■ TEXT SECTION
_ _ _
Idea Number Three
...But thoughts about my research would not let me go. I had an idea: how can algorithms for processing highly fuzzy data be implemented in existing information systems?
Suppose we have a database where precise data is collected somehow (the collection method is not important right now). The data is structured and quite crisp, represented as time series. The question is: how can we process this data quickly using the principles of fuzzy logic?
Imagine the database contains the following tables:
temperatures (id, value, date, place) — a time series of ambient temperatures: identifier, temperature value, date, and place.
yields (id, value, date, place, culture) — harvested-yield data extended with crop information.
This is a fairly standard representation of data—precise and understandable. But here is the question: do we actually need that level of precision for comparison and analysis? I believe we do not. We do not need to compare 21.3°C to 126.723 tons of grain in order to identify patterns. It is enough to know that 21.3°C is a sufficient average temperature during the growing season to achieve a good harvest of 126.723 tons.
Notice that I used adjectives: "sufficient" for temperature and "good" for yield. Those are no longer exact values, but their human, subjective interpretation—which is exactly what fuzzy data represents. In a particular context (for example, wheat cultivation), such interpretations can be far more useful than absolute numbers.
Tomorrow has come. Let’s continue.
The idea is to add several objects to the database that automatically transform precise data into fuzzy representations using rules defined by context.
_ _ _
(Collected data entries)
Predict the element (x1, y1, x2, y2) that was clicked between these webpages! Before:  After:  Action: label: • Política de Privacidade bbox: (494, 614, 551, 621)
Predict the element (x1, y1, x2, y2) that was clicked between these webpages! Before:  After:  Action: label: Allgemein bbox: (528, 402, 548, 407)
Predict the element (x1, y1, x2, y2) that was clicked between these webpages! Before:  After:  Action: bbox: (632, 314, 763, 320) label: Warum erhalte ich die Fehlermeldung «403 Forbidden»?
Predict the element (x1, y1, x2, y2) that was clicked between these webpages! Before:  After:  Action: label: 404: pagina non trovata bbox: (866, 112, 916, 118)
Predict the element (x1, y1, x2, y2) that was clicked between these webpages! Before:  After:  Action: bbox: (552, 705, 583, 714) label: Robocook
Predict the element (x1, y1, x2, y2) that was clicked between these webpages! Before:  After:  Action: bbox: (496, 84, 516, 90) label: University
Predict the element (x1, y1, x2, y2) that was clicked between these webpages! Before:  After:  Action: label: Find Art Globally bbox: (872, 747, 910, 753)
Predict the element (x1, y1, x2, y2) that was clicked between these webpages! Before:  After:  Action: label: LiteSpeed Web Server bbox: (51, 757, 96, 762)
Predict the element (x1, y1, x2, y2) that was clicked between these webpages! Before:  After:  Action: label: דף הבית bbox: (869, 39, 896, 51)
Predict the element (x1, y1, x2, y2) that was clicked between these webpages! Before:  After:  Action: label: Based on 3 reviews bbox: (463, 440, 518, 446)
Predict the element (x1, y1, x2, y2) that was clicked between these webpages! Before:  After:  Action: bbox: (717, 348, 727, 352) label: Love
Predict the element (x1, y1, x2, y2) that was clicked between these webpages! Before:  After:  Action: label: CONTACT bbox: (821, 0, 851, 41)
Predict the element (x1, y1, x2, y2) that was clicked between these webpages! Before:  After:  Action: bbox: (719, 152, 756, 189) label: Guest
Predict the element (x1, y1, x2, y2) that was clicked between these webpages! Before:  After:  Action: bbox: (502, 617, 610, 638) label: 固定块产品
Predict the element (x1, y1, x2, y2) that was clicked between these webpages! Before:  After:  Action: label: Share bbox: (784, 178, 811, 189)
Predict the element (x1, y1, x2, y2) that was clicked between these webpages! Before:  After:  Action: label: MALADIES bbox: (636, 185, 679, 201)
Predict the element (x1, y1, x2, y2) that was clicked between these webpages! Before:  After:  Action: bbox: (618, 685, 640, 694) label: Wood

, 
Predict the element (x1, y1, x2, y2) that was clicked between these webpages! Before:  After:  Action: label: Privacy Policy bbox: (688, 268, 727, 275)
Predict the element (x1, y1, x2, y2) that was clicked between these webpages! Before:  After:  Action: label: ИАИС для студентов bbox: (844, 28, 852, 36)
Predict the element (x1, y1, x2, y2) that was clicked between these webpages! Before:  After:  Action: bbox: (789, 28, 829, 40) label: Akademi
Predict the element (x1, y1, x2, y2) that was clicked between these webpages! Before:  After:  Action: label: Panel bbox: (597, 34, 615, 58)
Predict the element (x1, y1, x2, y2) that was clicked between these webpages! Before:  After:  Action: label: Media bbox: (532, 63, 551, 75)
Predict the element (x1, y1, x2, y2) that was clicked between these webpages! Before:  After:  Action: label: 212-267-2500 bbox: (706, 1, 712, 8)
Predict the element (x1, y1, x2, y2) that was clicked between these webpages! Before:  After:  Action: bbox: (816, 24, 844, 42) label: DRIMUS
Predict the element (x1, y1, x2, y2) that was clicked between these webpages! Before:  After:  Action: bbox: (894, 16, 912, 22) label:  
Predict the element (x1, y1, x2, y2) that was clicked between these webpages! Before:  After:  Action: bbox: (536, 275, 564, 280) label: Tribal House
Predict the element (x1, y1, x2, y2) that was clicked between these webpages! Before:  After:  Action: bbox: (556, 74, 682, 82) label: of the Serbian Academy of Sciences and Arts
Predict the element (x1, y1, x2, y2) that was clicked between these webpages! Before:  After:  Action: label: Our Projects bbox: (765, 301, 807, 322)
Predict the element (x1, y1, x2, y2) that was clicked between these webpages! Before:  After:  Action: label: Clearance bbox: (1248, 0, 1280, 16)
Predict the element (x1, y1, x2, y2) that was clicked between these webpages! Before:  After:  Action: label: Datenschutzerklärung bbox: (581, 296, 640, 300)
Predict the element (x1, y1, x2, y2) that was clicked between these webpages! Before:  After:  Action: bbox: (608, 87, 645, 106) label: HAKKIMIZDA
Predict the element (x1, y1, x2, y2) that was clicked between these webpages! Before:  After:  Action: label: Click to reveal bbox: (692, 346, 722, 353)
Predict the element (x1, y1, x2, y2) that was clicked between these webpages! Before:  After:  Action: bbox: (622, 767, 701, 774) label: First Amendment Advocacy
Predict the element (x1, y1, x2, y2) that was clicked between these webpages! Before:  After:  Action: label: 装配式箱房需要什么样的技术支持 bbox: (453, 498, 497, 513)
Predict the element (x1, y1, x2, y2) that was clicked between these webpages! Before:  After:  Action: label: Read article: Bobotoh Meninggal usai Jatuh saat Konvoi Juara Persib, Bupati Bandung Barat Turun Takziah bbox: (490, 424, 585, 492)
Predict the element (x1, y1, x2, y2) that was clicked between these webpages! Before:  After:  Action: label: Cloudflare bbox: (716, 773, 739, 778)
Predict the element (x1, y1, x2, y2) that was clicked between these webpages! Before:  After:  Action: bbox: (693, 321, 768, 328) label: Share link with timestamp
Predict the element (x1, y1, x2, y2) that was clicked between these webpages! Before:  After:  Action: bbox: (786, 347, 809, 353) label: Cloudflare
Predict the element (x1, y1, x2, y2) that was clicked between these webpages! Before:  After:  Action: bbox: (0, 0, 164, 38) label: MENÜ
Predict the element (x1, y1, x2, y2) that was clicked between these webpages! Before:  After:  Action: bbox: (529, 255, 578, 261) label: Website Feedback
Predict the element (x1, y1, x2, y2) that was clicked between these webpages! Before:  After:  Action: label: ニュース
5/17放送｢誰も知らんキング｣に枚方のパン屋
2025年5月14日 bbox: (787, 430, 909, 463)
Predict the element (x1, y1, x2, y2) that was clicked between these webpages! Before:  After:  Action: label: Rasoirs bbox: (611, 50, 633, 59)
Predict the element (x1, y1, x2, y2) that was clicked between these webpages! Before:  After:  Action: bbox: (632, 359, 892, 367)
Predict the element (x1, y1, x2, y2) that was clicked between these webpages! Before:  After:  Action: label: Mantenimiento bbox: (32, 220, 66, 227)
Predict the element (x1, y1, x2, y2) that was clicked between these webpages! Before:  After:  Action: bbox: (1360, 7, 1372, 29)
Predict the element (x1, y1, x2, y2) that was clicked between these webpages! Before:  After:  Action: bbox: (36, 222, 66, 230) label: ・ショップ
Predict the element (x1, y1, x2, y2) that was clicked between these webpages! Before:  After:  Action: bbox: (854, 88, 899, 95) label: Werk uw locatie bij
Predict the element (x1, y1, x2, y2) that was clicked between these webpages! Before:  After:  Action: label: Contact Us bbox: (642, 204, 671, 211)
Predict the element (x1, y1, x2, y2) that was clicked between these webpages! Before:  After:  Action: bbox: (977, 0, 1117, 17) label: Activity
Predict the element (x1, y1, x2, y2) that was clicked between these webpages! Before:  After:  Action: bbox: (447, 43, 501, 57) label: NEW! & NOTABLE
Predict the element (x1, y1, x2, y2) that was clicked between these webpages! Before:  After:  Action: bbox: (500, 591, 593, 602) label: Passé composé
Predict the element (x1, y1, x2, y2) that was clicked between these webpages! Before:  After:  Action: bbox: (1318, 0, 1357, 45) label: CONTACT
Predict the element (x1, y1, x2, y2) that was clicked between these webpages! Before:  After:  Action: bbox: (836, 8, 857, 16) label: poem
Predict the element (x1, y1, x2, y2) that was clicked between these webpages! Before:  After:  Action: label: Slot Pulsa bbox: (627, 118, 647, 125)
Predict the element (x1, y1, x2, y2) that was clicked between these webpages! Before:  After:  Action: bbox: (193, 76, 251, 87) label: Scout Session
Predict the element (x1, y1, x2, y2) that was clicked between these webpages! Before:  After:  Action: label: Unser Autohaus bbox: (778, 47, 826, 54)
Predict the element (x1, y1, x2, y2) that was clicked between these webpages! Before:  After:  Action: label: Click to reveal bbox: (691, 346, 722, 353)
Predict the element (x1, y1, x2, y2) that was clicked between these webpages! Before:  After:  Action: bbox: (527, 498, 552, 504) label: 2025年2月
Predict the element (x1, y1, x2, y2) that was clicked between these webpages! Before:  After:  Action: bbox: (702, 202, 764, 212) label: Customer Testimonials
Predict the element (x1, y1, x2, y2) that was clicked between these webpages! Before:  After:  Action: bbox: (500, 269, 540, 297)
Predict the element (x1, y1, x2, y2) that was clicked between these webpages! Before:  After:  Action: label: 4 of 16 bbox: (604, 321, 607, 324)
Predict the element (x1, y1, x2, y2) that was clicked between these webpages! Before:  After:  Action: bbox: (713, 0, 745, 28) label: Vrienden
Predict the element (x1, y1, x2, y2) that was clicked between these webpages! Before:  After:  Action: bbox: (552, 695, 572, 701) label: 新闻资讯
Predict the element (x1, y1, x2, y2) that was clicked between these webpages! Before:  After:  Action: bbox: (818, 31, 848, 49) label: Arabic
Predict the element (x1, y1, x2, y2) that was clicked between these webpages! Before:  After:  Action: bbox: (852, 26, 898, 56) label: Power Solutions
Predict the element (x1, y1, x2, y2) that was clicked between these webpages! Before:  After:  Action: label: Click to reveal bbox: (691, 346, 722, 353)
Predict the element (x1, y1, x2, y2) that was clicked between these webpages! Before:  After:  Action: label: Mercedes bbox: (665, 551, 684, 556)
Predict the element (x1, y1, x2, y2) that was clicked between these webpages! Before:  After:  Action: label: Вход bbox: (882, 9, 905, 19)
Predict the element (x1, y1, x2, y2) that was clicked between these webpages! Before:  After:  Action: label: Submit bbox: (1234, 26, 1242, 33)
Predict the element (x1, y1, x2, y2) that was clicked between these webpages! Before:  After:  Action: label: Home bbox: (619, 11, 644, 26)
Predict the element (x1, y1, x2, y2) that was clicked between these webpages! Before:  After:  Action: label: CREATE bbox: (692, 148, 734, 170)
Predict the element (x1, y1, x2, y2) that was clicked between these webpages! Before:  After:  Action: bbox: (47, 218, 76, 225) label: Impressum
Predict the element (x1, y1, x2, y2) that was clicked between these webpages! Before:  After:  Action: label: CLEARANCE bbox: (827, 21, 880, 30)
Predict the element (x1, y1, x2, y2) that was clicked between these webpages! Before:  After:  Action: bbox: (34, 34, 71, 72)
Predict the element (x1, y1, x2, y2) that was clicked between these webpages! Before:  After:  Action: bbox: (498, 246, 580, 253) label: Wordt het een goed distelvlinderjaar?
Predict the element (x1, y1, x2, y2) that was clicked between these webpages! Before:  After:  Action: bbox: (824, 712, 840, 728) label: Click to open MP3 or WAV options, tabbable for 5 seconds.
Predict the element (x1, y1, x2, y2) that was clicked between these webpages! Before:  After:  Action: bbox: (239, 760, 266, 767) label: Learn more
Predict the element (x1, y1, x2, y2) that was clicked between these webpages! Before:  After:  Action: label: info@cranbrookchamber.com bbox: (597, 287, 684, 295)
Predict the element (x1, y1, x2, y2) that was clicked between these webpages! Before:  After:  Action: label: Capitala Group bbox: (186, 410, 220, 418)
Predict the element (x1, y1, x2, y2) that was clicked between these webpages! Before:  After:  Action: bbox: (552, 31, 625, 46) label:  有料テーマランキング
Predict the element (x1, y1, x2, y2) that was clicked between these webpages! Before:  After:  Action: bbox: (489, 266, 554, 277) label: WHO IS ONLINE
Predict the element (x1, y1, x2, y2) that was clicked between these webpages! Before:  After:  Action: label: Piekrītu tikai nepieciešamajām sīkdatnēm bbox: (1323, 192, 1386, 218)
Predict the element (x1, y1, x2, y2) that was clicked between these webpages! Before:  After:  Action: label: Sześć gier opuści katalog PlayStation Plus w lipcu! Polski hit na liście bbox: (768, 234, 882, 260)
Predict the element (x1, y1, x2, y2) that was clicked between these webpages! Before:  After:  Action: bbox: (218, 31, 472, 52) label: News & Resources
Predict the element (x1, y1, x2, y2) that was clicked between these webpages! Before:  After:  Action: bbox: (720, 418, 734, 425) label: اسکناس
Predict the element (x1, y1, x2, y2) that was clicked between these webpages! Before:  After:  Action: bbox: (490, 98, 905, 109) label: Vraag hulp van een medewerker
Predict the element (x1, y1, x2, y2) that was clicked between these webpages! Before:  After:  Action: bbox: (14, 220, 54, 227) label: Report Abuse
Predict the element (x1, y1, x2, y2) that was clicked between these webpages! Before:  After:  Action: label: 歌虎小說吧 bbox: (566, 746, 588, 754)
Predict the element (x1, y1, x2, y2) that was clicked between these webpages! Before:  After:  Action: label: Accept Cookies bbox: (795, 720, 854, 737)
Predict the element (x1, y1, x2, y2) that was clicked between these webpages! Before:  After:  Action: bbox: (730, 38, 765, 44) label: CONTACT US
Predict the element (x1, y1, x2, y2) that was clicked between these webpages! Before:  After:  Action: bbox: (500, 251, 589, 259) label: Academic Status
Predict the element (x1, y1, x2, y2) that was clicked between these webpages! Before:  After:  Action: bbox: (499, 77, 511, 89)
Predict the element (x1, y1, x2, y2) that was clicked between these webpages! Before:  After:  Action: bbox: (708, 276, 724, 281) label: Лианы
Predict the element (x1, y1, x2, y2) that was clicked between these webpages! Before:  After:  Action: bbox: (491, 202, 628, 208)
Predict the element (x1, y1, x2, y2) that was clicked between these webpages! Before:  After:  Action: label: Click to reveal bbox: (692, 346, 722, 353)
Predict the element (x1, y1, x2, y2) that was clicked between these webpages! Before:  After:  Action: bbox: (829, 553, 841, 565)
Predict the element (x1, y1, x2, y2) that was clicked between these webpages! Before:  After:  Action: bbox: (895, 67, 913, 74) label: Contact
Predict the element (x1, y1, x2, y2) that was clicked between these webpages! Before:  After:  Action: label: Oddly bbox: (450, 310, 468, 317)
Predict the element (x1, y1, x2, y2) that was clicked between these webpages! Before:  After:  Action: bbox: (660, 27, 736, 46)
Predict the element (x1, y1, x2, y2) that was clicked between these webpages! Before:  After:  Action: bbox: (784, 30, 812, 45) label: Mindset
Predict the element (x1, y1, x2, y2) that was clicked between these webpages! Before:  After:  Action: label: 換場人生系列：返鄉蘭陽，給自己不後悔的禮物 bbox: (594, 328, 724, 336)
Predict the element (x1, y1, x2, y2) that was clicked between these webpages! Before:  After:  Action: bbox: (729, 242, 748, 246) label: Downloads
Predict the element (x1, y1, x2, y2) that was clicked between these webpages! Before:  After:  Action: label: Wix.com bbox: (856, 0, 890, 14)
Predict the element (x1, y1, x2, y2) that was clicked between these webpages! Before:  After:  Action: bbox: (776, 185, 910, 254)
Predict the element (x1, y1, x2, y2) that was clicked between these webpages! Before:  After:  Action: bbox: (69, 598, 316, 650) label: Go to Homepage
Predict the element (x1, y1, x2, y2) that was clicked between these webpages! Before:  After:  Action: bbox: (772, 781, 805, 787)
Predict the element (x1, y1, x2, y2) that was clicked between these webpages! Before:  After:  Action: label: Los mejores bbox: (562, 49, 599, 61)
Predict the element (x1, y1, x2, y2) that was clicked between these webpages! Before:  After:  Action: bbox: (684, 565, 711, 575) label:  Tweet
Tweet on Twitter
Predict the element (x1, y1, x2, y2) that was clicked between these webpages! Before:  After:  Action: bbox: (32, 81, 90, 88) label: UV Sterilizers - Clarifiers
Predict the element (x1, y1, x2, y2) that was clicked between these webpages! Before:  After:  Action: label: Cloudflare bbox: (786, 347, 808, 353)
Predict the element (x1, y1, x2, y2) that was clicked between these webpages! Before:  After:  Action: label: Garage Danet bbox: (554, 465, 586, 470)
_ _ _
■ WHAT YOU SHOULD DO
Extract the full text on fuzzy processing of database data and reproduce it word for word.

■ ANSWER TO THIS TASK
Idea Number Three
...But thoughts about my research would not let me go. I had an idea: how can algorithms for processing highly fuzzy data be implemented in existing information systems?
Suppose we have a database where precise data is collected somehow (the collection method is not important right now). The data is structured and quite crisp, represented as time series. The question is: how can we process this data quickly using the principles of fuzzy logic?
Imagine the database contains the following tables:
temperatures (id, value, date, place) — a time series of ambient temperatures: identifier, temperature value, date, and place.
yields (id, value, date, place, culture) — harvested-yield data extended with crop information.
This is a fairly standard representation of data—precise and understandable. But here is the question: do we actually need that level of precision for comparison and analysis? I believe we do not. We do not need to compare 21.3°C to 126.723 tons of grain in order to identify patterns. It is enough to know that 21.3°C is a sufficient average temperature during the growing season to achieve a good harvest of 126.723 tons.
Notice that I used adjectives: "sufficient" for temperature and "good" for yield. Those are no longer exact values, but their human, subjective interpretation—which is exactly what fuzzy data represents. In a particular context (for example, wheat cultivation), such interpretations can be far more useful than absolute numbers.
Tomorrow has come. Let’s continue.
The idea is to add several objects to the database that automatically transform precise data into fuzzy representations using rules defined by context.